(From Sports Business Journal, December 2, 2013) In July the professional soccer team Sporting Kansas City played host to the Major League Soccer All Star Game. On Saturday they will play host to the championship game where they face Real Salt Lake. These two teams have proven that large markets don’t always equate to championships. It is the development of skilled players and front office personnel that have made these two franchises successful.
The MLS currently has sixteen US based teams in the league. Of those sixteen teams Real Salt Lake and Sporting Kansas City ranked in the bottom three for market size.

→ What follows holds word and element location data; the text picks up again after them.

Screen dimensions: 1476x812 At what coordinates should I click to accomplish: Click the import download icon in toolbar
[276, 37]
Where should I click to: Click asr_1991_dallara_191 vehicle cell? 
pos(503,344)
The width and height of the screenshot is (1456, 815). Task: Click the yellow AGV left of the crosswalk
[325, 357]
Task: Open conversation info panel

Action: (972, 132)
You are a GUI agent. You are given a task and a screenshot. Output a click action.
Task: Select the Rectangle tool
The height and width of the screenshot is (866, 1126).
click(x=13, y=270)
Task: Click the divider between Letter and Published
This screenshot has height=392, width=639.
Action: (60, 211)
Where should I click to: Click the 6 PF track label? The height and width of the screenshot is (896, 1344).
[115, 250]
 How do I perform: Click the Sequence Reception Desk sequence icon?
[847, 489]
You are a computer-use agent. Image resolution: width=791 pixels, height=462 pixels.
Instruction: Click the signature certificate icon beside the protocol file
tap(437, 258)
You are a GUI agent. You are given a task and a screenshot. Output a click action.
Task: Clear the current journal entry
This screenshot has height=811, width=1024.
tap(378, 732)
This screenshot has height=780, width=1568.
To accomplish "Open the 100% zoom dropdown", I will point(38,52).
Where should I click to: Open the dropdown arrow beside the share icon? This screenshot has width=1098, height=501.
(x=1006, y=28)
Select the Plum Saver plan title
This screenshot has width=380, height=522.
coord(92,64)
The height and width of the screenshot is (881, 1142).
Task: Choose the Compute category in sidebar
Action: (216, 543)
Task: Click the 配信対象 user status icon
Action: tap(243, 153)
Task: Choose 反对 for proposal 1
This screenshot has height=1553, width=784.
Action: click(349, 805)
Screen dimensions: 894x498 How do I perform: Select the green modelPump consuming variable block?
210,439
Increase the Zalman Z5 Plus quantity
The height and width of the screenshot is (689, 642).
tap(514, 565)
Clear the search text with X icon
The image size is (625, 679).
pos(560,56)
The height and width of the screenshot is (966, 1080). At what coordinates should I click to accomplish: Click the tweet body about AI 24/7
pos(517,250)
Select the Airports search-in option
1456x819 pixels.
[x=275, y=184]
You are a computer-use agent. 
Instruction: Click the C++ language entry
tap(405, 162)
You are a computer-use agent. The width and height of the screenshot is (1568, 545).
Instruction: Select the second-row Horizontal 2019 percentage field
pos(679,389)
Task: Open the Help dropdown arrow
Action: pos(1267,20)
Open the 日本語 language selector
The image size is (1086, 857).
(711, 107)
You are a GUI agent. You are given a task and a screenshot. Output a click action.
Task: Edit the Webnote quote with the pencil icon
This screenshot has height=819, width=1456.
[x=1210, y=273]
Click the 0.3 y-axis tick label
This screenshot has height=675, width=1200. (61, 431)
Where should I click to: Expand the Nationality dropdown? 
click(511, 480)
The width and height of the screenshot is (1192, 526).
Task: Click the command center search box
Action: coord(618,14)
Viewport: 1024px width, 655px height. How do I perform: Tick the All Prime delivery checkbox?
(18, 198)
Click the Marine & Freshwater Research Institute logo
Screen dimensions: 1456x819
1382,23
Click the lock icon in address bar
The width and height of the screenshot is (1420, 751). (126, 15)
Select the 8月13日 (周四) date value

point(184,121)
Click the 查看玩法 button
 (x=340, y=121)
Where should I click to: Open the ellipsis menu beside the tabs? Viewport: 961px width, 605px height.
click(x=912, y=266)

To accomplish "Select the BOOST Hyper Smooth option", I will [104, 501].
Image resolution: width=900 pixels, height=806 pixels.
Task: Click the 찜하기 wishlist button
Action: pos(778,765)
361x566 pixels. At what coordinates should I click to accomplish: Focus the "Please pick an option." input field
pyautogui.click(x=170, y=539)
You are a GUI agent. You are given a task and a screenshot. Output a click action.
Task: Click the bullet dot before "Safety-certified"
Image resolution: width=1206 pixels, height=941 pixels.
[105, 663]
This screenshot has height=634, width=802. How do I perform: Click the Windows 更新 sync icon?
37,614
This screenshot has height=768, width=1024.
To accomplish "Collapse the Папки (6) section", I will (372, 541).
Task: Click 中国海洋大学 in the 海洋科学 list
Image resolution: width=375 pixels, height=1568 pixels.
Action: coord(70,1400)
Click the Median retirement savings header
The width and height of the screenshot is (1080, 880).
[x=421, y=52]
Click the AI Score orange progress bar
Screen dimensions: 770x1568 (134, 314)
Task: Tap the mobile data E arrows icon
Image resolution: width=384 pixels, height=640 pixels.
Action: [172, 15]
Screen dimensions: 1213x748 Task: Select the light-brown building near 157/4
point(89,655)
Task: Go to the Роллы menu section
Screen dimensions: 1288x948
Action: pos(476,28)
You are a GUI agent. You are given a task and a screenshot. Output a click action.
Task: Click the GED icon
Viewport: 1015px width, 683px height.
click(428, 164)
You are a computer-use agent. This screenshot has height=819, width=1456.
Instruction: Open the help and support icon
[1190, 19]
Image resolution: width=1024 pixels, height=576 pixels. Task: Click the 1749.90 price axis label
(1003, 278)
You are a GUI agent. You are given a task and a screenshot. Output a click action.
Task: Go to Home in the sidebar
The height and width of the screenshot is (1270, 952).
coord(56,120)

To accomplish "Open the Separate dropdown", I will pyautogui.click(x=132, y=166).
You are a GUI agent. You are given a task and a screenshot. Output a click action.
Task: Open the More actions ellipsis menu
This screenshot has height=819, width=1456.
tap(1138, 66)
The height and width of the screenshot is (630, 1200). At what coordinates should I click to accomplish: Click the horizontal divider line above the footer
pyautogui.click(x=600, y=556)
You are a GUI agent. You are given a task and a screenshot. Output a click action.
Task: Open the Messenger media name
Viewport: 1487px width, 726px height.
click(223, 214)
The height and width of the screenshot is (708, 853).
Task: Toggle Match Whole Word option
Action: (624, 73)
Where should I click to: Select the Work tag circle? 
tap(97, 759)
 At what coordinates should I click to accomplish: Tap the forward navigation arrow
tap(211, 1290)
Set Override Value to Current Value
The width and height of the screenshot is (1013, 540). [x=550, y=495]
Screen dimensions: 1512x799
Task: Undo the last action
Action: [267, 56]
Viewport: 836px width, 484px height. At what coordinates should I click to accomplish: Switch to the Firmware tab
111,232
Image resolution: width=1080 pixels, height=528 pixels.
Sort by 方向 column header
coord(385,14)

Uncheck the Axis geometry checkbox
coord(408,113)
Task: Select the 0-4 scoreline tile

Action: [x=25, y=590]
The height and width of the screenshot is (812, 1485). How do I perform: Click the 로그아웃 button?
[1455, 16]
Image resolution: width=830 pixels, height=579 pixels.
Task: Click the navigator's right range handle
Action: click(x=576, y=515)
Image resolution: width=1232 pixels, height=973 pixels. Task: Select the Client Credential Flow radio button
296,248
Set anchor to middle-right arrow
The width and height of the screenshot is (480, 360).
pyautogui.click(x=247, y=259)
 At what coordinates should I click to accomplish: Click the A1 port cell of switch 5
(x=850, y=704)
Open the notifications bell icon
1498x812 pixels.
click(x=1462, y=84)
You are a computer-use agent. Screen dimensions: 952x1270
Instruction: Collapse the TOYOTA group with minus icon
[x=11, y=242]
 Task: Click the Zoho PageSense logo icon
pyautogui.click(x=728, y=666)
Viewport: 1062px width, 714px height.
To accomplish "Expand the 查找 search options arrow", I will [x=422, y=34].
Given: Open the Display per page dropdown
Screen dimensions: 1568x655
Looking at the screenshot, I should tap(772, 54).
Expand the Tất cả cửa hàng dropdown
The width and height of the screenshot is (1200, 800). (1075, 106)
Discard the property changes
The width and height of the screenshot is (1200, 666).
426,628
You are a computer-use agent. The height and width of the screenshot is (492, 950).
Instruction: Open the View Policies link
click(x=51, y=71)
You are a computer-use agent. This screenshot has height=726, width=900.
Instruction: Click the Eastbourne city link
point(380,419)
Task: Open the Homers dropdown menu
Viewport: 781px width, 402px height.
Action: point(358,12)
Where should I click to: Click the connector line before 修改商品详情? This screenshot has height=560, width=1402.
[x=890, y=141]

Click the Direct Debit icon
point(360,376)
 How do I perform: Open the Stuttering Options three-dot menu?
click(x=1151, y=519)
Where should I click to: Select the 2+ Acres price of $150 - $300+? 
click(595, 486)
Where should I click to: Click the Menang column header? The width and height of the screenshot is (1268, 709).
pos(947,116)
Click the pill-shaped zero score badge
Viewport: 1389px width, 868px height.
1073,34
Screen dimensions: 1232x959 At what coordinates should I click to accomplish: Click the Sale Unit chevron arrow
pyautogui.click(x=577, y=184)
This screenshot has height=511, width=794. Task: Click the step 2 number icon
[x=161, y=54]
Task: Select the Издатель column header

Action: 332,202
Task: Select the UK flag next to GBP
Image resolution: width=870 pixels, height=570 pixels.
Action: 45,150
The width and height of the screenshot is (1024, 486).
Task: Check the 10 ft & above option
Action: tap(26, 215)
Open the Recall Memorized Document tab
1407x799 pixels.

Neilson ratings have Kansas City at fourteenth, Columbus at fifteenth and Salt Lake at sixteenth. Teams such as the New York Red Bulls, Seattle Sounders and the Los Angeles Galaxy may have the largest markets, but they won’t be competing for a championship this year. These large market player payrolls of $9 million or more won’t be hoisting a trophy this year, but instead two teams with payrolls less than $4 million will be crowned champions.
“We’re proud to be in this with KC because it’s two teams that do it right,” said Real Salt Lake President Bill Manning. “We both have top-of-the-line soccer stadiums and front offices, and we’ve both shown that developing players can lead to great results.”
Kansas City supporters are coming from all over to try and get a ticket to Saturday’s 4 pm game. Chief Revenue Officer, Jake Reid, says, “It’s impossible to take care of everyone.” Reid says its simple math. Sporting Park holds just more than 21,000, and 14,000 of those seats have been taken by team season-ticket holders. An additional 1,000 went to Sporting Kansas City partial plan holders who bought ticket strips for the entire postseason. MLS requires about 2,000 seats to take care of league and club officials, sponsors and VIPs. As the visiting team, Real Salt Lake is entitled to 1,000 for its supporters.
Come Saturday, Sporting Park and Kansas City will be the place to be for US soccer supporters.